Change "chevron" to "arrow" in the stretch from the line containing "Open the calendar date picker icon" through the line containing "Action: 615,78", and write out those lines again with nothing else altered.

Data listing:
_ _ _ _ _ _ _
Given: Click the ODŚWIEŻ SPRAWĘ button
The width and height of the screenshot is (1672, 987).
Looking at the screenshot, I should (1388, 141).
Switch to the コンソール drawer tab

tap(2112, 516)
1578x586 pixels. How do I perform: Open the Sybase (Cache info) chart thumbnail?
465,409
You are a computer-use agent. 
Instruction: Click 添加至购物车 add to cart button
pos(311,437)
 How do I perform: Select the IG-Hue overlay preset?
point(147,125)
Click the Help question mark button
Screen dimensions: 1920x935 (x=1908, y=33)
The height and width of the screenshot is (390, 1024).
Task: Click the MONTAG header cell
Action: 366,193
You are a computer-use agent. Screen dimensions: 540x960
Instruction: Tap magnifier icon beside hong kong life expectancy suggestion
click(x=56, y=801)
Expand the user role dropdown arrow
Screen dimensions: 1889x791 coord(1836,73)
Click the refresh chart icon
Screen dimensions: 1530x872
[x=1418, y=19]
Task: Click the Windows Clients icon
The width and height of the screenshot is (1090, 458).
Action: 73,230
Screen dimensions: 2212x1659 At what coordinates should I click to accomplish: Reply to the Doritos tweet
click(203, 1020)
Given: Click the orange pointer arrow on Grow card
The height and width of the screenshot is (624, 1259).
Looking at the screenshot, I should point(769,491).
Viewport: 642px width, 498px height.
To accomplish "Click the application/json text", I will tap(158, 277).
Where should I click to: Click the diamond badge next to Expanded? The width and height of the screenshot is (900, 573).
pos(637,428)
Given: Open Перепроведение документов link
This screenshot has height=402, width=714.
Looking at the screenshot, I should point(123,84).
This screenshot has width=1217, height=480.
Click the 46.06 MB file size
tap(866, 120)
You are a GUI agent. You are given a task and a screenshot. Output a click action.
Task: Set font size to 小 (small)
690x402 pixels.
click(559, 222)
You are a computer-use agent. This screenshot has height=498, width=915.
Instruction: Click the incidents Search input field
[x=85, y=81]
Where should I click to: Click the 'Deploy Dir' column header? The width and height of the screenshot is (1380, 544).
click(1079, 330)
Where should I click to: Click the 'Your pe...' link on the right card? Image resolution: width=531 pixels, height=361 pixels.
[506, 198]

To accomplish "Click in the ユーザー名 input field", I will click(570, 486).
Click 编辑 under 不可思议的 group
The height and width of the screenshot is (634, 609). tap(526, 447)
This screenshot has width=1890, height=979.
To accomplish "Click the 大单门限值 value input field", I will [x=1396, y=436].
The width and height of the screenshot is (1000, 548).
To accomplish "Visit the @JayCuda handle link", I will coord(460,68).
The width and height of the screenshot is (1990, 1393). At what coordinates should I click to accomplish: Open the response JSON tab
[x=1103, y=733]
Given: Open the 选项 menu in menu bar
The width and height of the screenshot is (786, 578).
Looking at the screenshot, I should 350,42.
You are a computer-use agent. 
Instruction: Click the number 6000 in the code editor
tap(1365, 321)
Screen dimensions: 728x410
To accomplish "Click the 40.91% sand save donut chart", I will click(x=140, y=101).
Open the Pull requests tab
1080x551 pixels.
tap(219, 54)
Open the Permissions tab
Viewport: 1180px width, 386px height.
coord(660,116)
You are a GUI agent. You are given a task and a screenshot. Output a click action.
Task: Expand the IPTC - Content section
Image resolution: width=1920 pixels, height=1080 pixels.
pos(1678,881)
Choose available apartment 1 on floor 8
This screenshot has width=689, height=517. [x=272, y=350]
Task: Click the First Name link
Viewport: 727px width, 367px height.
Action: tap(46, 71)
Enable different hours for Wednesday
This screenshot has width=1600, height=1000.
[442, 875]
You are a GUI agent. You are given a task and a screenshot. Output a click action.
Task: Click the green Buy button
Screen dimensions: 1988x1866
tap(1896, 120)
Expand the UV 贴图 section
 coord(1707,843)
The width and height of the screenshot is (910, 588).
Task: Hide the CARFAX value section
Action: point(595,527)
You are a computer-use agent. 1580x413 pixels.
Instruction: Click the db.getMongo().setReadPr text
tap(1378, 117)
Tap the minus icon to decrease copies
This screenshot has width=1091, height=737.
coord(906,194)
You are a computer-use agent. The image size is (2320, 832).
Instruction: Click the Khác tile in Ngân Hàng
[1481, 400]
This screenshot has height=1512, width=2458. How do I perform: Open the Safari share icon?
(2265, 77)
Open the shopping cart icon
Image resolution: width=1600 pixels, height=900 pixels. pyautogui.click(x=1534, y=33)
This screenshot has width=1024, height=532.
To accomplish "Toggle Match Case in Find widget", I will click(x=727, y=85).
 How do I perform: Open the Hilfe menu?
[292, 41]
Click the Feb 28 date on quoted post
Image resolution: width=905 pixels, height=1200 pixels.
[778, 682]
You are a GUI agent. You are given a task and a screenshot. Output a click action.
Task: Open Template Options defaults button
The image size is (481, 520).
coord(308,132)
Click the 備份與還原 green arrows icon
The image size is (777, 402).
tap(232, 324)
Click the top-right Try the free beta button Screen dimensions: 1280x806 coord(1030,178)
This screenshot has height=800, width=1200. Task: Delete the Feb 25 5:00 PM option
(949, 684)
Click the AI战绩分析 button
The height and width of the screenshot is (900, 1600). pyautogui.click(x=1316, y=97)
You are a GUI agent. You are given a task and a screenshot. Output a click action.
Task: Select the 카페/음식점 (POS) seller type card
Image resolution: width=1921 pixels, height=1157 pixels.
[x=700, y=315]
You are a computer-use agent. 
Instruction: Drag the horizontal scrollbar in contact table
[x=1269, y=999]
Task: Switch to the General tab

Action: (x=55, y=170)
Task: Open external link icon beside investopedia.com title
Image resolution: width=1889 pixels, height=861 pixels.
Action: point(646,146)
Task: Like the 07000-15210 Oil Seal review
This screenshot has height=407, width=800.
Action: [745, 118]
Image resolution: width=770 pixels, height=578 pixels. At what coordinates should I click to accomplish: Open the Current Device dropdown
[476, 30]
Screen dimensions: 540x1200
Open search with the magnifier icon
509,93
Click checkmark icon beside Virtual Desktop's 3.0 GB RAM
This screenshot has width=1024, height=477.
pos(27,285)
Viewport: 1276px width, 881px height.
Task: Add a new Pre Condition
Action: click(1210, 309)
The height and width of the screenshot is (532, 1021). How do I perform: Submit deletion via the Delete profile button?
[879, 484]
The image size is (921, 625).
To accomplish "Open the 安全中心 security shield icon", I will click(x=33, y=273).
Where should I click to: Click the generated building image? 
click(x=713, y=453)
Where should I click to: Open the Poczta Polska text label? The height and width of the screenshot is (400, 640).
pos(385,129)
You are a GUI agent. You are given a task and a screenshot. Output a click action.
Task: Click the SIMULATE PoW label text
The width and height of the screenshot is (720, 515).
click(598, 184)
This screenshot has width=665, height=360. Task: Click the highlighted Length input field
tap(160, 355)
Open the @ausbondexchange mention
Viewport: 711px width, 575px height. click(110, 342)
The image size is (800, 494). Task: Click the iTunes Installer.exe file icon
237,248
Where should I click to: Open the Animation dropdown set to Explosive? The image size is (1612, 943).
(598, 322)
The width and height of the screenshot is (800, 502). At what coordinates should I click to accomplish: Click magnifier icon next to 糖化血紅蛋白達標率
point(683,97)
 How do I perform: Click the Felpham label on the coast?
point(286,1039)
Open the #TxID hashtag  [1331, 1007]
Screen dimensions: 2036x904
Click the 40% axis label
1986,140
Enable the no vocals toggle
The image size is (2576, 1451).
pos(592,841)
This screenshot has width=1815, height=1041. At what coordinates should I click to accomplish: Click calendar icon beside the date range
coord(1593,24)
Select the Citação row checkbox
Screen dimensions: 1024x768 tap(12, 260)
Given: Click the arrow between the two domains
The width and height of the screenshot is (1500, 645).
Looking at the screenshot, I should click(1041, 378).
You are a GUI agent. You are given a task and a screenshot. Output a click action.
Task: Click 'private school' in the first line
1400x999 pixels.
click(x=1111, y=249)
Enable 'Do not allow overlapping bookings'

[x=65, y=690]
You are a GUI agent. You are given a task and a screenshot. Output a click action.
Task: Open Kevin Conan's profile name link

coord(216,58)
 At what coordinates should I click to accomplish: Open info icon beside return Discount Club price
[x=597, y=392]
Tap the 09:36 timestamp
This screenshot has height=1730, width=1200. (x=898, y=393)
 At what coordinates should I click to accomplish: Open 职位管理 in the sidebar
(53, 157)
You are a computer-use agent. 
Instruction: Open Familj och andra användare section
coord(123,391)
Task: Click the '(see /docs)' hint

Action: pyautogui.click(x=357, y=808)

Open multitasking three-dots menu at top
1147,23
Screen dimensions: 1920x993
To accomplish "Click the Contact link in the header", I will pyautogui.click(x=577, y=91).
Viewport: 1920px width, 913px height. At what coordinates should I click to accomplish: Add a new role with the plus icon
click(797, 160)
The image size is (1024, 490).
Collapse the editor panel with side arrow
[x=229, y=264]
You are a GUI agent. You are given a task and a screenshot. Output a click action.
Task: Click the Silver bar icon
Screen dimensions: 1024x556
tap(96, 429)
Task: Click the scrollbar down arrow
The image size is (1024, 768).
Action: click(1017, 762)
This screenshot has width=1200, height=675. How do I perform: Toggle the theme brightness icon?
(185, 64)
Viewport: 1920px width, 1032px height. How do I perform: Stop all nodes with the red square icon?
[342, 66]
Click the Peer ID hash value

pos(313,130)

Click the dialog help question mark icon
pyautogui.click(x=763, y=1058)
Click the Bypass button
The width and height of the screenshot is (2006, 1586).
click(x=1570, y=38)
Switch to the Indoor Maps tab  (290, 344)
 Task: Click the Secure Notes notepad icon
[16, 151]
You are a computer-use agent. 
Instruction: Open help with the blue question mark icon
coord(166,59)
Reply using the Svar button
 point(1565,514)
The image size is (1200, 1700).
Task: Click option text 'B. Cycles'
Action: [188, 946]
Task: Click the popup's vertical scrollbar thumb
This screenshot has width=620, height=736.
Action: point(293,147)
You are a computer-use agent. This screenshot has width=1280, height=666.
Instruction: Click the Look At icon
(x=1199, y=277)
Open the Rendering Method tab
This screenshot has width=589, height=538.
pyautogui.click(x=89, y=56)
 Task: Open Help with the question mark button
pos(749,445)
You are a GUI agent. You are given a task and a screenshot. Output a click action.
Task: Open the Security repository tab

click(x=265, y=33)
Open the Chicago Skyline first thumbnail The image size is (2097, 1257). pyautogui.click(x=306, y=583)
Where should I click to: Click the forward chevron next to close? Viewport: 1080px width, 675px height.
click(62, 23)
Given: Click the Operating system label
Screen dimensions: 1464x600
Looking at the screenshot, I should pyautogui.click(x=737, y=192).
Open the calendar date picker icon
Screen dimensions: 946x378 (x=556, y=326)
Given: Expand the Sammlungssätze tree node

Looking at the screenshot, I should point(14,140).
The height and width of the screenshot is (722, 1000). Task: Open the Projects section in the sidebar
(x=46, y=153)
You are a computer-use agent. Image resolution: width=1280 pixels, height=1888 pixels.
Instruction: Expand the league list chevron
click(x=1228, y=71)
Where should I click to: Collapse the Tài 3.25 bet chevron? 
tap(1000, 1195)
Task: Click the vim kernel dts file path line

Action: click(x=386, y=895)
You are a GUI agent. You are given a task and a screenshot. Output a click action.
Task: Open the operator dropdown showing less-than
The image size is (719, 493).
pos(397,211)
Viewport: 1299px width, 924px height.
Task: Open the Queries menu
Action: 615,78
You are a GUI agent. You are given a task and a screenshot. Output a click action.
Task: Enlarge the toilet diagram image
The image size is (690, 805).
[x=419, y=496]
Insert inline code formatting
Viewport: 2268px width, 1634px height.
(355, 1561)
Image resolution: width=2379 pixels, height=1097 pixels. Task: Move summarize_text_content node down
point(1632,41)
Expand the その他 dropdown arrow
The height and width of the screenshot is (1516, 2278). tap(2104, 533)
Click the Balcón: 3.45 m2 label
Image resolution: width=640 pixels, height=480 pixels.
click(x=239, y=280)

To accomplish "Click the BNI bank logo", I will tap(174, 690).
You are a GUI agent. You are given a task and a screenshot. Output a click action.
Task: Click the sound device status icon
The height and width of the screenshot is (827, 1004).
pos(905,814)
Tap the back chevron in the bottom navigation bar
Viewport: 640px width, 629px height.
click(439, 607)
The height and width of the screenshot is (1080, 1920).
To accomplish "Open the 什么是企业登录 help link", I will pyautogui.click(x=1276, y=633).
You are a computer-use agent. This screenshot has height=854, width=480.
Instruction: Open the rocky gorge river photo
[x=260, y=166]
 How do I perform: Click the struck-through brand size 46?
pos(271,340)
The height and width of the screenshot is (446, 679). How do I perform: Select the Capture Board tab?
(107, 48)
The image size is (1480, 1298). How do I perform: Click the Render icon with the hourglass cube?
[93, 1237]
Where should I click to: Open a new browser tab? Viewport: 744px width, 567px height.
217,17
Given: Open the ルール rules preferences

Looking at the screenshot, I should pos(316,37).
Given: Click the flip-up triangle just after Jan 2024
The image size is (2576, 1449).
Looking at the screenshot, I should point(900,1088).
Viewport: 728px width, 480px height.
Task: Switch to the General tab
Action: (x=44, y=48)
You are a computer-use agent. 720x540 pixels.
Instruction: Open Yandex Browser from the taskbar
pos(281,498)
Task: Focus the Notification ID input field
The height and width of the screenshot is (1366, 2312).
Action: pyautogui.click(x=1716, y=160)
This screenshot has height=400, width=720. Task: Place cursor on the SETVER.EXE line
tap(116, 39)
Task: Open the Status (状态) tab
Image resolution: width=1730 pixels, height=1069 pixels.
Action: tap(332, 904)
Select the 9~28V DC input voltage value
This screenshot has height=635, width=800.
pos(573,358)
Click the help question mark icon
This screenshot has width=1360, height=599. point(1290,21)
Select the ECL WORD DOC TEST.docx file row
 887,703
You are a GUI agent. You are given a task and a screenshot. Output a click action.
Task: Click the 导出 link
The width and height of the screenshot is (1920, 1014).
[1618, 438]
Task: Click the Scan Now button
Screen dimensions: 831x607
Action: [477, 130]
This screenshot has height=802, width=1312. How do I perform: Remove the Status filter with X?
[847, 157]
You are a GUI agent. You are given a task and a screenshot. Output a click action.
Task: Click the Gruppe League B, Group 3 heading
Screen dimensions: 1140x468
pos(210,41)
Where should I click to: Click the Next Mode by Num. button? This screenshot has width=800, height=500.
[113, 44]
_ _ _ _ _ _ _
§ **Problem solution**
Open the calendar date picker icon
Screen dimensions: 946x378 (x=556, y=326)
Given: Expand the Sammlungssätze tree node

Looking at the screenshot, I should point(14,140).
The height and width of the screenshot is (722, 1000). Task: Open the Projects section in the sidebar
(x=46, y=153)
You are a computer-use agent. Image resolution: width=1280 pixels, height=1888 pixels.
Instruction: Expand the league list arrow
click(x=1228, y=71)
Where should I click to: Collapse the Tài 3.25 bet arrow? 
tap(1000, 1195)
Task: Click the vim kernel dts file path line

Action: click(x=386, y=895)
You are a GUI agent. You are given a task and a screenshot. Output a click action.
Task: Open the operator dropdown showing less-than
The image size is (719, 493).
pos(397,211)
Viewport: 1299px width, 924px height.
Task: Open the Queries menu
Action: 615,78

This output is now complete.